Samuel Tella: Director of Treasury-MINFI

The Ministry of Finance, MINFI, has revealed details of what it says puts the State at no fault in relation to claims from the Energy of Cameroon, ENEO, that it is being owed billions of FCFA.

The figures were made public in Yaounde Wednesday January 10.
This was during an exchange the Director of Treasury at the Ministry of Finance, Samuel Tella, had with reporters. 

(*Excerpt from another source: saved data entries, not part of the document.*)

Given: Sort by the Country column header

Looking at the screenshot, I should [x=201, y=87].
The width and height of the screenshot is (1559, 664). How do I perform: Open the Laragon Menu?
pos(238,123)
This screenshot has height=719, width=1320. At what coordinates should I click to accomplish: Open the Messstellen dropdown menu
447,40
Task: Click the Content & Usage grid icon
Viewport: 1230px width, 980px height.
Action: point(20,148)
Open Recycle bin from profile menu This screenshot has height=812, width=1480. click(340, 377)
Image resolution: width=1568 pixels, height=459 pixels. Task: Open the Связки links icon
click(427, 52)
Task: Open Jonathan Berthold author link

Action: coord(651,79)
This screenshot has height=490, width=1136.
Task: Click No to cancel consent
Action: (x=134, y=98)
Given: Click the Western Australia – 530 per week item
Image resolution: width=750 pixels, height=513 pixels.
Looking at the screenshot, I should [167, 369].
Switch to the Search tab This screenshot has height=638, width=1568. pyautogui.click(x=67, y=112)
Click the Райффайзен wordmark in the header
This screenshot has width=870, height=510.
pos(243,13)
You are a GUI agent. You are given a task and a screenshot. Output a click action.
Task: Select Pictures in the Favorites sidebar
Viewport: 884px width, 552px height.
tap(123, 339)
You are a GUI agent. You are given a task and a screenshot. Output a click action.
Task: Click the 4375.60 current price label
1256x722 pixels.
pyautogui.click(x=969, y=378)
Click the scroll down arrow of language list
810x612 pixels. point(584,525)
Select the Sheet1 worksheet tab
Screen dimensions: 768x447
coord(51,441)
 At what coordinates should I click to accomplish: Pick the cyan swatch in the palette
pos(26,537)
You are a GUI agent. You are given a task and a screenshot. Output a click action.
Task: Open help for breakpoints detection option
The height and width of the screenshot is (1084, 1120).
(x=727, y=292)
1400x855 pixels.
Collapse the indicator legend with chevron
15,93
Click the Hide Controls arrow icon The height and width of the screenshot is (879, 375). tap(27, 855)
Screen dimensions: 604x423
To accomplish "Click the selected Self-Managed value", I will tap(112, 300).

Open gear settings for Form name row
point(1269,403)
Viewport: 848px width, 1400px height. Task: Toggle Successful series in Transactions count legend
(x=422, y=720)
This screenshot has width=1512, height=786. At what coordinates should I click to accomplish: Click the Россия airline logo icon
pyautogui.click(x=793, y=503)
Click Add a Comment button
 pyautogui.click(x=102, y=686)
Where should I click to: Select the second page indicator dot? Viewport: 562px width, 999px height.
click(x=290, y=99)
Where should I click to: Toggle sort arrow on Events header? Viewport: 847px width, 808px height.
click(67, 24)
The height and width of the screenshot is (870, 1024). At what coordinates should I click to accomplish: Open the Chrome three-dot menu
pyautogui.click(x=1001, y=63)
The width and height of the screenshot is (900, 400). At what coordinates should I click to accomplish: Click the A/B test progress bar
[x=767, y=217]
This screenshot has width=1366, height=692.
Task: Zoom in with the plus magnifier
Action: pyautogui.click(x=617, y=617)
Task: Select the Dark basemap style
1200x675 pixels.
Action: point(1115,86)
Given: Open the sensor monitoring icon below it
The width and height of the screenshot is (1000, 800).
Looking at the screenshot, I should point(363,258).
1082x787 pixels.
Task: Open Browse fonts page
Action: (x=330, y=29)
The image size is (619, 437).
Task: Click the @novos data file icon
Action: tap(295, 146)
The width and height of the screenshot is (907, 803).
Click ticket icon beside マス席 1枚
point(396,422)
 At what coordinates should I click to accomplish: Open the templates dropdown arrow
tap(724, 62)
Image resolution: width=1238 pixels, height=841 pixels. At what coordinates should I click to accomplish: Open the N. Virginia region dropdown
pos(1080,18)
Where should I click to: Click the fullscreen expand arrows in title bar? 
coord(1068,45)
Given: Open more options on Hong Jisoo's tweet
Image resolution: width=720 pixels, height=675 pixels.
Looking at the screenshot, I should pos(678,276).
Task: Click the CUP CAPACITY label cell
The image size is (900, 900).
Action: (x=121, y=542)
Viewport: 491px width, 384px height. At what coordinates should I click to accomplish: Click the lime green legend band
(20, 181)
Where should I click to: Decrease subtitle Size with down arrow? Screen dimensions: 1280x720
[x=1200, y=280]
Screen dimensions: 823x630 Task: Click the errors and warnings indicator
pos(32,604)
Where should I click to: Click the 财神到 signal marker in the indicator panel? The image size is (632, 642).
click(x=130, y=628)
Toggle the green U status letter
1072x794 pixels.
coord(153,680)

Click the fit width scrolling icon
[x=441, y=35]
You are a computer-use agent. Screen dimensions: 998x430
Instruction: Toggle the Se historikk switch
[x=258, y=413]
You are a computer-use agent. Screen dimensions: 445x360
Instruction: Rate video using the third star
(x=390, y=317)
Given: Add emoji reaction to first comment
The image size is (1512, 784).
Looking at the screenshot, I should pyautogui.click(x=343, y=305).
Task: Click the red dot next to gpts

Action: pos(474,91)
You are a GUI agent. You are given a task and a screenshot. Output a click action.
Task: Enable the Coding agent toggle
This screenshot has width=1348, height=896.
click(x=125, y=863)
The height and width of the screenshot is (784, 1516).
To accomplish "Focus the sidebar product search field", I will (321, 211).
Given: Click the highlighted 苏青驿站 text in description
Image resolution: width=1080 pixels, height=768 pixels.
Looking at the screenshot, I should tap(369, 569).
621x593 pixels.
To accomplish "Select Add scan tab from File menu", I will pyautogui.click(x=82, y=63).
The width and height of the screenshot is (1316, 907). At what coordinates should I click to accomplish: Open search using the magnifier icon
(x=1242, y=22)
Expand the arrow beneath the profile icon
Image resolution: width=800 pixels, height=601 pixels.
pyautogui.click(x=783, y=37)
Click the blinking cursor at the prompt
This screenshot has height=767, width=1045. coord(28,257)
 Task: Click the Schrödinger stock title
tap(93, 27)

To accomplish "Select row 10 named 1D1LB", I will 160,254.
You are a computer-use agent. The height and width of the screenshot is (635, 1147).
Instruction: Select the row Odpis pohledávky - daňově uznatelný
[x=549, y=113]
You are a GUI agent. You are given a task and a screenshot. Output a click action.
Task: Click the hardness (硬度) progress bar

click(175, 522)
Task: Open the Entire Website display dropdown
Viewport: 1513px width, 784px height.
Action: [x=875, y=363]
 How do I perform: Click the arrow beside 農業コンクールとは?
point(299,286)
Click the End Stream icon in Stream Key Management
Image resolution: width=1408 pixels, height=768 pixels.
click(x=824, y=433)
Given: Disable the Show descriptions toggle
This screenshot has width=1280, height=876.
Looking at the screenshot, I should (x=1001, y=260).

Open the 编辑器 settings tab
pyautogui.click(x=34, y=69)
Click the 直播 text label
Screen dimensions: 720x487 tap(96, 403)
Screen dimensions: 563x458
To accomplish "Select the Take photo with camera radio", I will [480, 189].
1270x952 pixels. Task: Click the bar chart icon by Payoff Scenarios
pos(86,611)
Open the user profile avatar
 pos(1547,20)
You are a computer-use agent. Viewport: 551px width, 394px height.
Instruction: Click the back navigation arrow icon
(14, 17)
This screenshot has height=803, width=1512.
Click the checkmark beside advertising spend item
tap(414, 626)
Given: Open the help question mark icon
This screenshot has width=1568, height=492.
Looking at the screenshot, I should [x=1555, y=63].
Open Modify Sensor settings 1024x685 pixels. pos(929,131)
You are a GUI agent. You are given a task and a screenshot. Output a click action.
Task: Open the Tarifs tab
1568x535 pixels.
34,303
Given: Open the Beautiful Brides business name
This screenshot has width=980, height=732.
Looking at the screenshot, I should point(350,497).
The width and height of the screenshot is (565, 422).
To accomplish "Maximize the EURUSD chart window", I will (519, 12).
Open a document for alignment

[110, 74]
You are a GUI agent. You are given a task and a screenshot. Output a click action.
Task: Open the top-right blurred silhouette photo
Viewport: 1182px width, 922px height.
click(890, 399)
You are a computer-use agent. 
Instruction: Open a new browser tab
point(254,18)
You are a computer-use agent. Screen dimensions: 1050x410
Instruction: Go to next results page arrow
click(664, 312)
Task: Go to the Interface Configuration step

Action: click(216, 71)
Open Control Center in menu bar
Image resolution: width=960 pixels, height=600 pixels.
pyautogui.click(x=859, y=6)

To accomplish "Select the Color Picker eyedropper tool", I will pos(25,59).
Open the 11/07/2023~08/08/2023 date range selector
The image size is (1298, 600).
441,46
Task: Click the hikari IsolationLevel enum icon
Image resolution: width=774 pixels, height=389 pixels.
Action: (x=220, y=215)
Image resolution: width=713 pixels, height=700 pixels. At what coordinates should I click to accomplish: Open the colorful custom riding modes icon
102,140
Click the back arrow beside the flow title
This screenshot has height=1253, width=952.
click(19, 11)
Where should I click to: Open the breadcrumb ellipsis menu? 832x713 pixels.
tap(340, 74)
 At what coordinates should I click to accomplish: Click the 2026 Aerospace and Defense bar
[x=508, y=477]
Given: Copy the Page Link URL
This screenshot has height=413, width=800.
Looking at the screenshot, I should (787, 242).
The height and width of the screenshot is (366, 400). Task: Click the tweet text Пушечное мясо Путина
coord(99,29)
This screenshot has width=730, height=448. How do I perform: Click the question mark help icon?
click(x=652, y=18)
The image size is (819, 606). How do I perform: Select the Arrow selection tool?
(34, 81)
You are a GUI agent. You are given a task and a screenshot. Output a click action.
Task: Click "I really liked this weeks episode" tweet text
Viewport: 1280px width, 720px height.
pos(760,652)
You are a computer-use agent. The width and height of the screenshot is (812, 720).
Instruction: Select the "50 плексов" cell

Tella  situated the  context of government’s  responsibility to ensure  access to basic  social  services, restating that, President  Paul Biya’s declarations touching on the challenges in the  electricity sector, calls for the clarification of public opinion.
According to Tella, between 2021 and 2023, the government worked on all fronts to mobilise resources in the interest of supporting ENEO play its role of supplying power. 
He revealed that over 300 billion FCFA has been paid since 2021, as part of government’s social responsibility and other interventions to avoid blackouts.
He disclosed that out of an established bill of 282,500,405,809, government paid 299, 857,441,243. Tella said the excess of over 16,357, 035, 434 billion FCFA corresponds to different expenditure heads which are already being validated by competent structures.
The figures presented to reporters yesterday, the Treasury Director said, were reached after a thorough cross-checking. 
The evaluation, he said, was done by a team from the Ministry of Finance, Ministry of Water and Energy Resources and representatives of ENEO. He said representatives of the different parities countersigned minutes of the meetings. The official brandished a copy of the report to reporters.
The signatures, he said confirmed payments made by the State to ENEO, for the period January 2021 to December 20, 2023.
He said, the minutes clarified that payments the State has made to ENEO covers public consumption, subsidy for electricity tariff, public lighting, Value Added Tax, VAT and reimbursable works. Tella clarified that the payments do not cover operations and compensations in the course of being validated.

 

Breakdown of payments 
Detailing the amounts paid to ENEO within the last three years, the Treasury Director said direct treasury disbursements at the rate of one billion FCFA, every week, amounted to 76 billion FCFA, receivables transferred from the state hit 38, 899, 822, 872, while payments within the context of a protocol agreement with ENEO in 20221, was 143 billion FCFA.  
In relation to the 2022 protocol agreement with the same company in 2022, he disclosed that the State paid 41, 975, 618, 371 billion FCFA. This raised the amount to over 299. 8 billion FCFA.

 

Additional 30 billion FCFA to ENEO 
When blackouts hit the nation in the month of December 2023, following the shutting of gas-powered plants viz of the  Kribi Development Power Company, KDPC and the Dimbamba Development Power Company, DPDC, government again came to the rescue  of ENEO, he added.
Tella said as at December 15, 2023, the treasury paid 30 billion FCFA to ENEO. The debt ENEO owed GLOBELEQ, which runs the two plants as at that time was 106 billion FCFA. The 30 billion, the MINFI official said, was thanks to government’s resolve to monetise the debts of some state corporations. 
This stop-gap measure during the festive period, he said, raised the money from the State to ENEO to over 300 billion from December 1, 2021, to December 20, 2023.

 

Debts of companies serviced
Still within actions to further resolve what the MINFI senior official said is ENEO’s liquidity constraints, some public institutions’debts were taken care of. Some of these are: ALLUCAM, 17,083.123.261 billion FCFA; Cameroon Development Corporation, CDC over 4.9 billion FCFA; CICAM over 2.2 billion FCFA and the Cameroon Water Utilities Corporation, CAMWATER, over 5.6 billion FCFA.

 

Towards ensuring institutions pay own bills monthly
As government continues to work towards ensuring stability and sustainability within the country’s electricity sector, Tella said MINFI is already working towards getting institutions to henceforth pay their electricity bills monthly.  
He said ongoing discussions are meant to put an end to the vicious cycle of the State always coming to service the debts of public institutions in the form of unpaid electricity bills.
Even with the announced putting to use of power supply from the Natchtigal Dam, Tella said government is already pondering on the best mechanisms to arrest the challenges of the past.